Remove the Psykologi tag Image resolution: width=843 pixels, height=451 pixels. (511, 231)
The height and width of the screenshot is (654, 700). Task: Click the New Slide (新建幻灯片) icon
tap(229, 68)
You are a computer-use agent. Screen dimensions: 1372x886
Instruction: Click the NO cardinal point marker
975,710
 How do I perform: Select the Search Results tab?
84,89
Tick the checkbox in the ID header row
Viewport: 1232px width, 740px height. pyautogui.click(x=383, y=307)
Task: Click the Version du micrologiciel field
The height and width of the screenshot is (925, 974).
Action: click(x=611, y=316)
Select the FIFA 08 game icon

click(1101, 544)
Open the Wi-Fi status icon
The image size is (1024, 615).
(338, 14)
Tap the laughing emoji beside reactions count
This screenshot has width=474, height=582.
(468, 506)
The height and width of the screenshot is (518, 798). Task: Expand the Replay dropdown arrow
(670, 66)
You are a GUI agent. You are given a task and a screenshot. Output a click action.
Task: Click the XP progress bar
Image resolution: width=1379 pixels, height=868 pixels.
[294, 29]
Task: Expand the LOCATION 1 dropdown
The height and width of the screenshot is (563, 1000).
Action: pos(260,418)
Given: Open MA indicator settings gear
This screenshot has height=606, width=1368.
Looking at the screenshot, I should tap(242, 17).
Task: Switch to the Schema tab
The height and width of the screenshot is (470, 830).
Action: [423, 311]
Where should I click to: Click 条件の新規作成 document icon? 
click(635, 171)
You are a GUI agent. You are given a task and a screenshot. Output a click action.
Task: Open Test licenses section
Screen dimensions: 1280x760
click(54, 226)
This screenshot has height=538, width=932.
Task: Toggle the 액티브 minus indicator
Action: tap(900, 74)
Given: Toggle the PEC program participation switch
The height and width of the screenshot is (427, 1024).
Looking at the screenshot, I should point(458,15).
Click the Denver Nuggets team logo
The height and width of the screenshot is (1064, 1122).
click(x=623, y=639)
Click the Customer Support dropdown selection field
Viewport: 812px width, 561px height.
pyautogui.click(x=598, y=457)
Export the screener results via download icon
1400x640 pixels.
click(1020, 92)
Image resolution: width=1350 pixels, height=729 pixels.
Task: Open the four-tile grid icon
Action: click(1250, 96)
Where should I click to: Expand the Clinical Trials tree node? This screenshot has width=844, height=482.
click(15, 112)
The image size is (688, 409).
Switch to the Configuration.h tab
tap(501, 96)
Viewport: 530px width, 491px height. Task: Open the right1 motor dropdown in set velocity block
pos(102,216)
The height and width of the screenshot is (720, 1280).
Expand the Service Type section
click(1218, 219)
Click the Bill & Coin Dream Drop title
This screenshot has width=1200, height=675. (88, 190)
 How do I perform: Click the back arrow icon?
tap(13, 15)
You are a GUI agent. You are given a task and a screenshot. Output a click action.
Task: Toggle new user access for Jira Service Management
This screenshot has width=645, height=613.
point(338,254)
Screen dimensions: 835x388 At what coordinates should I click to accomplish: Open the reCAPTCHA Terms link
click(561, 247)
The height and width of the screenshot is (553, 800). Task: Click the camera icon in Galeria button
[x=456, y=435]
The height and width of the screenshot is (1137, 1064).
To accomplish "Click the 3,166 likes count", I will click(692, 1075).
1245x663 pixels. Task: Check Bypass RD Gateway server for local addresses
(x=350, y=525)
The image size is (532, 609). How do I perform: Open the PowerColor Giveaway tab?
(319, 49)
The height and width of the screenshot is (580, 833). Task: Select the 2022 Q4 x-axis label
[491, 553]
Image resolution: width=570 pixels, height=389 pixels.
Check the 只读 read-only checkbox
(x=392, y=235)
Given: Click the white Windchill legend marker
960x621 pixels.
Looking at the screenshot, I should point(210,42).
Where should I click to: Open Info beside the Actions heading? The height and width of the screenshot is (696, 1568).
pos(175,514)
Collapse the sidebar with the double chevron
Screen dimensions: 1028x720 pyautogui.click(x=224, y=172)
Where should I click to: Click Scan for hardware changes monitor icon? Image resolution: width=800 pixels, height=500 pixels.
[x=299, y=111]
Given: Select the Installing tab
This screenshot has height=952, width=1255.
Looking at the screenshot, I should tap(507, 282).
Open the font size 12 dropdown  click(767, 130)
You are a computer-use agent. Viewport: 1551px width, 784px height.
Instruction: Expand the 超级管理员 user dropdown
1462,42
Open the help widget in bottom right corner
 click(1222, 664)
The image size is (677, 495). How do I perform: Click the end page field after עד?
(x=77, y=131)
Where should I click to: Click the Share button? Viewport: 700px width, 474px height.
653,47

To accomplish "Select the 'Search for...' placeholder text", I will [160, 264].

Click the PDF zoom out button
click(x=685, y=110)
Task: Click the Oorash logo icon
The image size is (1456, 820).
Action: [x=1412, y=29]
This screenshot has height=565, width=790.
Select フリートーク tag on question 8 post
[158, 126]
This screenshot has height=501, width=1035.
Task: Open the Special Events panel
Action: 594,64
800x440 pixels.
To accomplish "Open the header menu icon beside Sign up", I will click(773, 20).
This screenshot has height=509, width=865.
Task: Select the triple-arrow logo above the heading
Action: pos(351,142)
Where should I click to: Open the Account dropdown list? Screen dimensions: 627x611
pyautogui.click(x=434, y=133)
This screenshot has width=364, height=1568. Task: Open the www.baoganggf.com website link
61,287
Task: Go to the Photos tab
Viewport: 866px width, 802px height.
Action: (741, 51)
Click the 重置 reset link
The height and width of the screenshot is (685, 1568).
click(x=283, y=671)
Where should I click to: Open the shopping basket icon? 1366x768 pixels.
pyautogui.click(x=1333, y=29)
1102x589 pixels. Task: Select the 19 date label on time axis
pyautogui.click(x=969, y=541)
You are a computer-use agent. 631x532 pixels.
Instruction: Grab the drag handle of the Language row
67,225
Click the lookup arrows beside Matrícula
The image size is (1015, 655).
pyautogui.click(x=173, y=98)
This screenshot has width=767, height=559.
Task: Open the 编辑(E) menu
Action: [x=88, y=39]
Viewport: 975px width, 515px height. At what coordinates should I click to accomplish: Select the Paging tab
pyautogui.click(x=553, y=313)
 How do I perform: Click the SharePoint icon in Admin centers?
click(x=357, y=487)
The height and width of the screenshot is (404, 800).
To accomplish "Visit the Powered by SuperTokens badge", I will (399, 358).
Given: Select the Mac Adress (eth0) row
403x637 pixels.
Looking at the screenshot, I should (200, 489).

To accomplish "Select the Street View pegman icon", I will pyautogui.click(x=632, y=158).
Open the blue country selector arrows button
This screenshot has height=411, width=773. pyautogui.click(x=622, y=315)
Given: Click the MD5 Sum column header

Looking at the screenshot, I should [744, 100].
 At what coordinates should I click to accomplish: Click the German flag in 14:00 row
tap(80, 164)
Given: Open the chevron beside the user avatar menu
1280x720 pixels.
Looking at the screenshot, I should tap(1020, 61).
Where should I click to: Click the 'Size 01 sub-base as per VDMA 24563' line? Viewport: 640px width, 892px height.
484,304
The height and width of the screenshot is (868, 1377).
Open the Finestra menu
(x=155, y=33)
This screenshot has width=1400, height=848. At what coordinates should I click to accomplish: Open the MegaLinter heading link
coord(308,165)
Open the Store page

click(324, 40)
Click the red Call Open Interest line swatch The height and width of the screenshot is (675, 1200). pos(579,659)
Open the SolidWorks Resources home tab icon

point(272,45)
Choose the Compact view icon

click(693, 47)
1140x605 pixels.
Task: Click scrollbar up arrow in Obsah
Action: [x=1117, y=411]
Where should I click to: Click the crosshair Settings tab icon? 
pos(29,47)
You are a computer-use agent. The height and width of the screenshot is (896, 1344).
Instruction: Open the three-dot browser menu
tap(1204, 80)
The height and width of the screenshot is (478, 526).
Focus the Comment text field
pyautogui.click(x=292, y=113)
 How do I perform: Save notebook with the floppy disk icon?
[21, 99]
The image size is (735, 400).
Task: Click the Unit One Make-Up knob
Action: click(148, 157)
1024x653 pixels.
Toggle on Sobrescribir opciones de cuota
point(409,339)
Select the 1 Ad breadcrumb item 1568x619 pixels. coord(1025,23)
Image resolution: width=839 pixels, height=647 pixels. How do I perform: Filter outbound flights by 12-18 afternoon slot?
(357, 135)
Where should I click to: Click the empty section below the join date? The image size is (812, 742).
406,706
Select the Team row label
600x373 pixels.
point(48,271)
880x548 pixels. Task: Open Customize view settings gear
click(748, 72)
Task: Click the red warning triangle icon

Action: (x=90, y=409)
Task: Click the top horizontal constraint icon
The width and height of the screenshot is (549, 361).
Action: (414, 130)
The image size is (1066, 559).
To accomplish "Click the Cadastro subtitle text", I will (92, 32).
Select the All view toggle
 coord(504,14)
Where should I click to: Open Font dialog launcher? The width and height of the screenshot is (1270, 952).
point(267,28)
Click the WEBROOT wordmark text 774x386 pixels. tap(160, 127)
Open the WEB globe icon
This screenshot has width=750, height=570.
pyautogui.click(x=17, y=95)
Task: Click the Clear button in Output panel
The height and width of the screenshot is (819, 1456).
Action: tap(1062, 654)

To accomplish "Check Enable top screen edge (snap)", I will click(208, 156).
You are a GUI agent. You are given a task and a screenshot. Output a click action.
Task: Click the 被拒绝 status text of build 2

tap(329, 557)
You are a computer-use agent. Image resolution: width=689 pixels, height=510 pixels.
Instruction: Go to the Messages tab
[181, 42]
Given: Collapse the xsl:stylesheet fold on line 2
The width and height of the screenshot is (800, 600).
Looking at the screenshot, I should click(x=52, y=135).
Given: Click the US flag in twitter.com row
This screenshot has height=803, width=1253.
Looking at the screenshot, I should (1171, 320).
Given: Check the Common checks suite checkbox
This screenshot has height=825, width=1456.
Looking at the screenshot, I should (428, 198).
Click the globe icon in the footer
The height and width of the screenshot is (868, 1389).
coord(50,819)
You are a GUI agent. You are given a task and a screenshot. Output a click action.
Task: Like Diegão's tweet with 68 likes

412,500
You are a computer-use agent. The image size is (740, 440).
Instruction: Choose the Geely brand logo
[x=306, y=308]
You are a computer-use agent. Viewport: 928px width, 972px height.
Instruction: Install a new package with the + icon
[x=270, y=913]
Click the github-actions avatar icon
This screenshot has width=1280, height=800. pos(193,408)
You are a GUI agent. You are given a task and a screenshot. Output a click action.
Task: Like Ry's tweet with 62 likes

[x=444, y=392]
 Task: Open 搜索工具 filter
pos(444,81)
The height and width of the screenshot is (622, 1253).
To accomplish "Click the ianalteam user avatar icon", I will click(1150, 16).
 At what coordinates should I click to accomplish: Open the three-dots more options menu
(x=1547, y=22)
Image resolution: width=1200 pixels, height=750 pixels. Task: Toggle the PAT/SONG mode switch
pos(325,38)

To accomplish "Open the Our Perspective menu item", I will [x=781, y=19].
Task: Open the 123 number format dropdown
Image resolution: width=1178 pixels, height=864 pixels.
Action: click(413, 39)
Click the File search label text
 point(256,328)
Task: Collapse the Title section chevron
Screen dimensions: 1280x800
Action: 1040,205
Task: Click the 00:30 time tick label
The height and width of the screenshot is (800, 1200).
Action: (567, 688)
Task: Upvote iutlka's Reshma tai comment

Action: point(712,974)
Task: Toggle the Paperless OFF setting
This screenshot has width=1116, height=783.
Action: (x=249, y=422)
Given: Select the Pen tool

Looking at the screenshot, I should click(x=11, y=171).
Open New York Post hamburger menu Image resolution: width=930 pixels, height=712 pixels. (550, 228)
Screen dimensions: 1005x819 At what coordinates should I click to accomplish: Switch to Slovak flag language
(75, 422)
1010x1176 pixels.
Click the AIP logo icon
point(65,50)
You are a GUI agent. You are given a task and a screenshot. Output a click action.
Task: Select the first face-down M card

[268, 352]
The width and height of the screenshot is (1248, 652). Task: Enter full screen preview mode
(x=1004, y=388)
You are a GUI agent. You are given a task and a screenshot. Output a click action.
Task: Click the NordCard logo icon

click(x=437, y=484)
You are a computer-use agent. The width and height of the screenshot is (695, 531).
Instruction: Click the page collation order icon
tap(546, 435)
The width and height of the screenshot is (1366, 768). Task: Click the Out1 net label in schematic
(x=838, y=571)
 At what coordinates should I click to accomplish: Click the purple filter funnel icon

Task statement
The lines to copy are those in the listing that contain "item".

Response to the exercise
Select the 1 Ad breadcrumb item 1568x619 pixels. coord(1025,23)
To accomplish "Open the Our Perspective menu item", I will [x=781, y=19].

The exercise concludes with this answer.